Many Palestinians shuttered their shops in the Old City, where march organizers hung Israeli flags along the cobblestoned alleyways. Rowdy crowds of Jewish youth were seen dancing and chanting, and in some cases confronting Palestinian youth.
As crowds gathered at the Damascus Gate entrance to the Old City, a handful of flags belonging to Lehava, a far-right anti-Arab group, could be seen among the mass of blue and white Israeli national flags.
Earlier on Thursday, hundreds of Jewish pilgrims, including members of parliament, toured the Al-Aqsa mosque compound in the Old City. The site, which Muslims call the Noble Sanctuary, is the third holiest in Islam and also revered by Jews as the Temple Mount, a vestige of their faith's two ancient temples.
The visits passed without incident, but Palestinians have been angered by the rising number of Jewish visitors to the compound, some of whom defy a ban on non-Muslim prayer there.
Flag marches
Palestinians view the heavily policed Jerusalem Day procession as part of a broader campaign to bolster Jewish presence across the city to their detriment.
Israel, which decades ago annexed East Jerusalem in a move that has not won international recognition, regards the entire city as its capital.

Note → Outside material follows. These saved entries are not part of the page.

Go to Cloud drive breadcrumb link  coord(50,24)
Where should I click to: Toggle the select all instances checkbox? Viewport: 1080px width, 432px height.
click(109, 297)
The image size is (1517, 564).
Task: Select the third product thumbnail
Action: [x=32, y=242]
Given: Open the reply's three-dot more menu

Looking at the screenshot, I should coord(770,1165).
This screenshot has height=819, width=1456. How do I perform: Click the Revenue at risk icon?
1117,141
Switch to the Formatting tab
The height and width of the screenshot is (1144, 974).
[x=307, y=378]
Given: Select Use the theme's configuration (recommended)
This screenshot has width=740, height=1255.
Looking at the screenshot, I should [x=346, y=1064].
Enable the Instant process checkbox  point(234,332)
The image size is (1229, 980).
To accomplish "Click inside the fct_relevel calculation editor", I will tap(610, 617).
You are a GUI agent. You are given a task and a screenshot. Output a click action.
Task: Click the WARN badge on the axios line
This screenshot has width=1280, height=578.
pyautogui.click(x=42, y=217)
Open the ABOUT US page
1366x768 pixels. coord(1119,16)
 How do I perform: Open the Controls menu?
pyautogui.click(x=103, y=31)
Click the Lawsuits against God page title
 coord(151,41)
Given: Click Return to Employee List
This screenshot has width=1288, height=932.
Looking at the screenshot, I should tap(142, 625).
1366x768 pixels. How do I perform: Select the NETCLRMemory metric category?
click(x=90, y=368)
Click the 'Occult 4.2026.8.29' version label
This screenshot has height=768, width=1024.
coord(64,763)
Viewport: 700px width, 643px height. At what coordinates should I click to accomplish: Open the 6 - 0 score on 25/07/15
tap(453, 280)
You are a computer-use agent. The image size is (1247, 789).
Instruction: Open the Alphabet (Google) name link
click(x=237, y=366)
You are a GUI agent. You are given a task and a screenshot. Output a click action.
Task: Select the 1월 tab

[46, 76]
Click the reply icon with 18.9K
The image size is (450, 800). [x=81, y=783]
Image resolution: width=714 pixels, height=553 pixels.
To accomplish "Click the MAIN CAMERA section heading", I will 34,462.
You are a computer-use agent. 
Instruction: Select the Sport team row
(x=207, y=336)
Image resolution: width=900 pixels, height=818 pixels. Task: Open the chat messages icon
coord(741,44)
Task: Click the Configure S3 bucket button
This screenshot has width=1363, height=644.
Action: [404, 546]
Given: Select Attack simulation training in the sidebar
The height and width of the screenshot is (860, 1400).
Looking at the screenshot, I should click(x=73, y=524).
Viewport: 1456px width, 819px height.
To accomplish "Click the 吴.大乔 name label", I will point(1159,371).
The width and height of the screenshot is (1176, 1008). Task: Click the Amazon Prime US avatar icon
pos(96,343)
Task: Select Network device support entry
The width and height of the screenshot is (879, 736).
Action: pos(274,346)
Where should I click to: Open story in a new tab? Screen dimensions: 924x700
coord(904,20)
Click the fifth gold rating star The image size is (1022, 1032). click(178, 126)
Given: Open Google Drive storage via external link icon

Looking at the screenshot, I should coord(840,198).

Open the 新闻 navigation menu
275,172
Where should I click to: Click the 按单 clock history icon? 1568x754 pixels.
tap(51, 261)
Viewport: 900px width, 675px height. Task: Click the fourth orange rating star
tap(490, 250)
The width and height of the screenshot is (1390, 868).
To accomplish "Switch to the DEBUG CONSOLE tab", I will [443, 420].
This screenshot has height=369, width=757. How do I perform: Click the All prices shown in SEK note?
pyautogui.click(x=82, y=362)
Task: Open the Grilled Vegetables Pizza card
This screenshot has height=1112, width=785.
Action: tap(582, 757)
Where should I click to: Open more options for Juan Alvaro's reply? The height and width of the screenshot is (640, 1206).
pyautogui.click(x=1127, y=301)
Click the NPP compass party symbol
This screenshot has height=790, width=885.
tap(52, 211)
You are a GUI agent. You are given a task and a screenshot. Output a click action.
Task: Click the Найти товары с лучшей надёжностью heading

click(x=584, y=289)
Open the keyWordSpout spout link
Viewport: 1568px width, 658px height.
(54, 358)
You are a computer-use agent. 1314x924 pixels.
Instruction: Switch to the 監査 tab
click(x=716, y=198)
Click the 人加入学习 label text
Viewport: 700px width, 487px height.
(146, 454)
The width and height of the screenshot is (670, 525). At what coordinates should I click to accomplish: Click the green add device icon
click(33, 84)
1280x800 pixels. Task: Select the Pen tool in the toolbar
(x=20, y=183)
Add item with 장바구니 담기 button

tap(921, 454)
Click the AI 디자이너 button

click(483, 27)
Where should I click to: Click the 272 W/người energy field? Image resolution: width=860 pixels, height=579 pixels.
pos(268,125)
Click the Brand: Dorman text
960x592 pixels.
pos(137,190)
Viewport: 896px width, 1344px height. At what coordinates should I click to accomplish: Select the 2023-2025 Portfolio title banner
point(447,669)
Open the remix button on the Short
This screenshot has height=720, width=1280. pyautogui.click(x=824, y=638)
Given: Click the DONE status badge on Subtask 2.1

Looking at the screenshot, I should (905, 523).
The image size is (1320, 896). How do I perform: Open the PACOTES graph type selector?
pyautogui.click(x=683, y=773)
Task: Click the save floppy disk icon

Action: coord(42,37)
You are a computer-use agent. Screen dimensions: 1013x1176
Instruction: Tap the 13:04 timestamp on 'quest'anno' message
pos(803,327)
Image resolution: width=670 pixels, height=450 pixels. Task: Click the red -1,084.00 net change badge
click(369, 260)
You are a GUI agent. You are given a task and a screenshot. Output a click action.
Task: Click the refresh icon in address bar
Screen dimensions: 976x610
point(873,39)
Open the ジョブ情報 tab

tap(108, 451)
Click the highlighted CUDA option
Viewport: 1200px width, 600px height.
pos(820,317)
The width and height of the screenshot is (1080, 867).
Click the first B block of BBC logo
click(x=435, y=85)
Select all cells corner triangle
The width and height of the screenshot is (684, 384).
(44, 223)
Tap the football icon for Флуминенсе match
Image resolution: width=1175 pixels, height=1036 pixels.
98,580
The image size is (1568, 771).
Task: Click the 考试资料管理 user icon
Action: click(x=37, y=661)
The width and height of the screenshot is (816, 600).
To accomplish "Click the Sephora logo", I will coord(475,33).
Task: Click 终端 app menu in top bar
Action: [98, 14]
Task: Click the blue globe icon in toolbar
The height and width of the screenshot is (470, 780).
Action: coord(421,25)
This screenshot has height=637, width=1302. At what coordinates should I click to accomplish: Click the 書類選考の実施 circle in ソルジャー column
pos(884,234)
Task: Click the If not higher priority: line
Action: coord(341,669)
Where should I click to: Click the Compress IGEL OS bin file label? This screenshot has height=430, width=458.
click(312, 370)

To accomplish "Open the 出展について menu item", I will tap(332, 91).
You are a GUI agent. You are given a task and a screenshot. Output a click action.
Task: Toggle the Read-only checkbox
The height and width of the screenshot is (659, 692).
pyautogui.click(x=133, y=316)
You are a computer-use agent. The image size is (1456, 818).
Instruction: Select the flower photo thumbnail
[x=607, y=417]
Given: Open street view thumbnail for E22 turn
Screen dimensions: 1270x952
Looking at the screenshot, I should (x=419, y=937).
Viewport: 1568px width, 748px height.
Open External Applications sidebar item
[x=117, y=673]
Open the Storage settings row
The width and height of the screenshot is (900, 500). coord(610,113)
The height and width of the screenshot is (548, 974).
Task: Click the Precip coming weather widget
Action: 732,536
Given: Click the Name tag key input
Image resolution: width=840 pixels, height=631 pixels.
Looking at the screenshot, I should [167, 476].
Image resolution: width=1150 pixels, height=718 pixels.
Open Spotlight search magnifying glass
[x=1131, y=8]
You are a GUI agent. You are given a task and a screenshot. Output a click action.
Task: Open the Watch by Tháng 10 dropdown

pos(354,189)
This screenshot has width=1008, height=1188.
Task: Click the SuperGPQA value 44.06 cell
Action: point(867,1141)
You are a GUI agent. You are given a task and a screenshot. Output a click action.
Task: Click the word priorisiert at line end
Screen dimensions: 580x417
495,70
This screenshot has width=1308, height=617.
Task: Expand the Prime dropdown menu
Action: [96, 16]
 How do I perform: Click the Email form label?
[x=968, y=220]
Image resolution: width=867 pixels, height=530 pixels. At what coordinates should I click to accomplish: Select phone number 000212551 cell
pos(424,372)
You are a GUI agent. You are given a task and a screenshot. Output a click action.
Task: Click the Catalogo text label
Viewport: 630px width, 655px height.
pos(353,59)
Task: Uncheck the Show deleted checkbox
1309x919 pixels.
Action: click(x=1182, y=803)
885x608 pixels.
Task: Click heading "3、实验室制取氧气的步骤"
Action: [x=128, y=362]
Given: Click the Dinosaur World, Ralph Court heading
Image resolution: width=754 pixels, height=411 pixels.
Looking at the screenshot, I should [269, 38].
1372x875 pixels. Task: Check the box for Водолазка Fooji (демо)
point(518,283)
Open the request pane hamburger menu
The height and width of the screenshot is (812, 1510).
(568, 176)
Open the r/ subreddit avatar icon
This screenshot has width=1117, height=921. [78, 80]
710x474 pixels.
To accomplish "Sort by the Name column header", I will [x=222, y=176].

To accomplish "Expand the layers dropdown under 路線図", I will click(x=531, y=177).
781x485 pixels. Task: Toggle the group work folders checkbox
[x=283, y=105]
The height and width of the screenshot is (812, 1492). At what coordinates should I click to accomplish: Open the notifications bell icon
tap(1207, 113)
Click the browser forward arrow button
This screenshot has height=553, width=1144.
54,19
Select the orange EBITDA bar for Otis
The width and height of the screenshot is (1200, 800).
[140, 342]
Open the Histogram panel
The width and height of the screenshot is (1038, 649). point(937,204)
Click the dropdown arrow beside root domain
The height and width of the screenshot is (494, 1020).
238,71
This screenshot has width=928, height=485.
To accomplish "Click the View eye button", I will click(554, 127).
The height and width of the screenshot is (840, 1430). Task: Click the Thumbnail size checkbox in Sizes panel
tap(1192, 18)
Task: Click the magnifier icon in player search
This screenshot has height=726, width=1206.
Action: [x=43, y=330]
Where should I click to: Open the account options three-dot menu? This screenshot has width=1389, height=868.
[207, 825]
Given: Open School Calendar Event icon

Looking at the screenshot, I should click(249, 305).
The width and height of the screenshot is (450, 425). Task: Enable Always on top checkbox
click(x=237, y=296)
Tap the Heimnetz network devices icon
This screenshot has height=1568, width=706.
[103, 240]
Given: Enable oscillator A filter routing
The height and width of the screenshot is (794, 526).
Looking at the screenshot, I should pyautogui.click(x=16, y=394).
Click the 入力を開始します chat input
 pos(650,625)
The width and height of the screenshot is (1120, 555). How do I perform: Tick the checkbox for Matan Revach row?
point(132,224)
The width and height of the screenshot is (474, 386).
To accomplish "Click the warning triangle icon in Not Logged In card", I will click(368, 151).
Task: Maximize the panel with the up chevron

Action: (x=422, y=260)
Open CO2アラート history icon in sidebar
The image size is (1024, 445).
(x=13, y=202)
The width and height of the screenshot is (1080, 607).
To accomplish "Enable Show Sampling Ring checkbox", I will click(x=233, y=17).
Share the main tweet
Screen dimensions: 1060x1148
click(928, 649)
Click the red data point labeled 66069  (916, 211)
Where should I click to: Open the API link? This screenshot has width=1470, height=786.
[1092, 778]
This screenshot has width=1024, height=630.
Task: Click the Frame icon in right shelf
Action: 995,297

Palestinians want East Jerusalem, the part captured by Israel in 1967, as the capital of a future state that would include the West Bank and Gaza.
Palestinians organized their own flag marches across the Israeli-occupied West Bank and in Palestinian Islamist-ruled Gaza on Thursday, with some processions only a few hundred meters away from the Israel-Gaza separation fence.
"The Flag March does not give the occupation the legitimacy it seeks with its absurd policies and repressive practices," Palestinian Prime Minister Mohammad Shtayyeh said.
In Gaza, senior Hamas official Bassem Naim said the group was not interested in an escalation of conflict with Israel, but that if the marchers reached the Al-Aqsa compound and caused trouble, Hamas would have to act.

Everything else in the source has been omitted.